Testing suggests Google's AI Overviews tell millions of lies per hour

MadeInDex 📰🌎@lemmy.world · 25 days ago

Testing suggests Google's AI Overviews tell millions of lies per hour

Thorry@feddit.org · 25 days ago

I feel like it’s more like 75% wrong and 25% right. The biggest issue is the answers may seem right, because that’s what those models do. They generated answers that would fit, regardless of if they are right or not. This makes it very hard to tell if they are right and in my experience they are wrong in some way a lot of the time.

Sometimes it in small details that don’t matter much, sometimes it’s in big ways. But the worst times are when it’s wrong in little details that do matter a lot. As the saying goes, the devil is in the details, so details matter.

This is why I hate it when people say LLMs are good for coding, because they really really aren’t. If there is one place where details matter, it’s in coding. Having a single character in the wrong place can be the difference between good working code and good working code with a huge security hole in it. Or something that seems to work, but doesn’t take into account a dozen edge cases you haven’t even thought of. In my experience those edge cases present themselves whilst writing the code. When the working out part is skipped, that crucial step is being skipped. This leads to accumulation of tech debt at about the same rate an AI startup burns money.

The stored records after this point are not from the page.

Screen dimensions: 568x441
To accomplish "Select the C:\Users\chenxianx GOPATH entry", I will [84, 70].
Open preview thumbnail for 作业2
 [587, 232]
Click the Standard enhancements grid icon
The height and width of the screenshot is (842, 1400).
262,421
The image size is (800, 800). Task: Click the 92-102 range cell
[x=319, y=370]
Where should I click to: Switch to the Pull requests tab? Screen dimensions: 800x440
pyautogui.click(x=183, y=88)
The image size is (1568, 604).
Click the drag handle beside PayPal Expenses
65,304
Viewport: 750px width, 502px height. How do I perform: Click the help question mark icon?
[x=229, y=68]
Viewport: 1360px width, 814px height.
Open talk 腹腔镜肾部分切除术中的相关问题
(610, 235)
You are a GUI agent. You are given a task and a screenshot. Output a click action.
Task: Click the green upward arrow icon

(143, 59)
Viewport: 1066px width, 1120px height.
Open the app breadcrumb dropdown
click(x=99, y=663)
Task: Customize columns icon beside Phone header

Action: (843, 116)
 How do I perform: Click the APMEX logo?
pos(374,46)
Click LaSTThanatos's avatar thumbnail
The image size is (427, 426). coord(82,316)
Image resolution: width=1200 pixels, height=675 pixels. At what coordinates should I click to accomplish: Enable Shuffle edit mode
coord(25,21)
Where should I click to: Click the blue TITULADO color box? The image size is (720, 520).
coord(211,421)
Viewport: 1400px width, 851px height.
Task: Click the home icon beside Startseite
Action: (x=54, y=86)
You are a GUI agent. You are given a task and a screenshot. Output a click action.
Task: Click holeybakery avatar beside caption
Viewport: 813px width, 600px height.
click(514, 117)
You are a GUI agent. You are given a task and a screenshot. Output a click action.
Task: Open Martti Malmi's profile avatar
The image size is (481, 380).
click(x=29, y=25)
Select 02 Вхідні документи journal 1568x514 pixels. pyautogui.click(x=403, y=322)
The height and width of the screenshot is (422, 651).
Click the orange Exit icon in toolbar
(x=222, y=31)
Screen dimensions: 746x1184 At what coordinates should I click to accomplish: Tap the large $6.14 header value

I like the analogy of a broken clock. People say a broken clock is right twice a day. But that’s only true if you already know the time and therefor know it’s right or not. The same thing is true when asking an LLM for anything, it might be right, it might not be. The only way to know is to already know the answer, which makes the whole thing rather pointless.

DefinitelyNotBirds@lemmy.ml · 25 days ago

That 90 percent right means 10 percent wrong stat terrifies me because scale matters. At billions of queries per hour that 10 percent failure rate floods the internet with hallucinations and misinformation that people cite as fact. We traded convenience for accuracy and now we have to manually verify AI outputs for basic facts.

MadeInDex 📰🌎@lemmy.world · 24 days ago

true, it’s way worse than it sounds at first if you think about it!

its_kim_love@lemmy.blahaj.zone · 25 days ago

I started using it this week on subjects I’m familiar with trying to prompt it into a correct answer. My experience the first 8 messages are completely false 99% of the time and even after that it’s like 80% bullshit. My favorites is when I’m asking for a link to a topic and it gives me a good enough synopsis of the topic, but can’t for the life of me provide a link that’s relevant.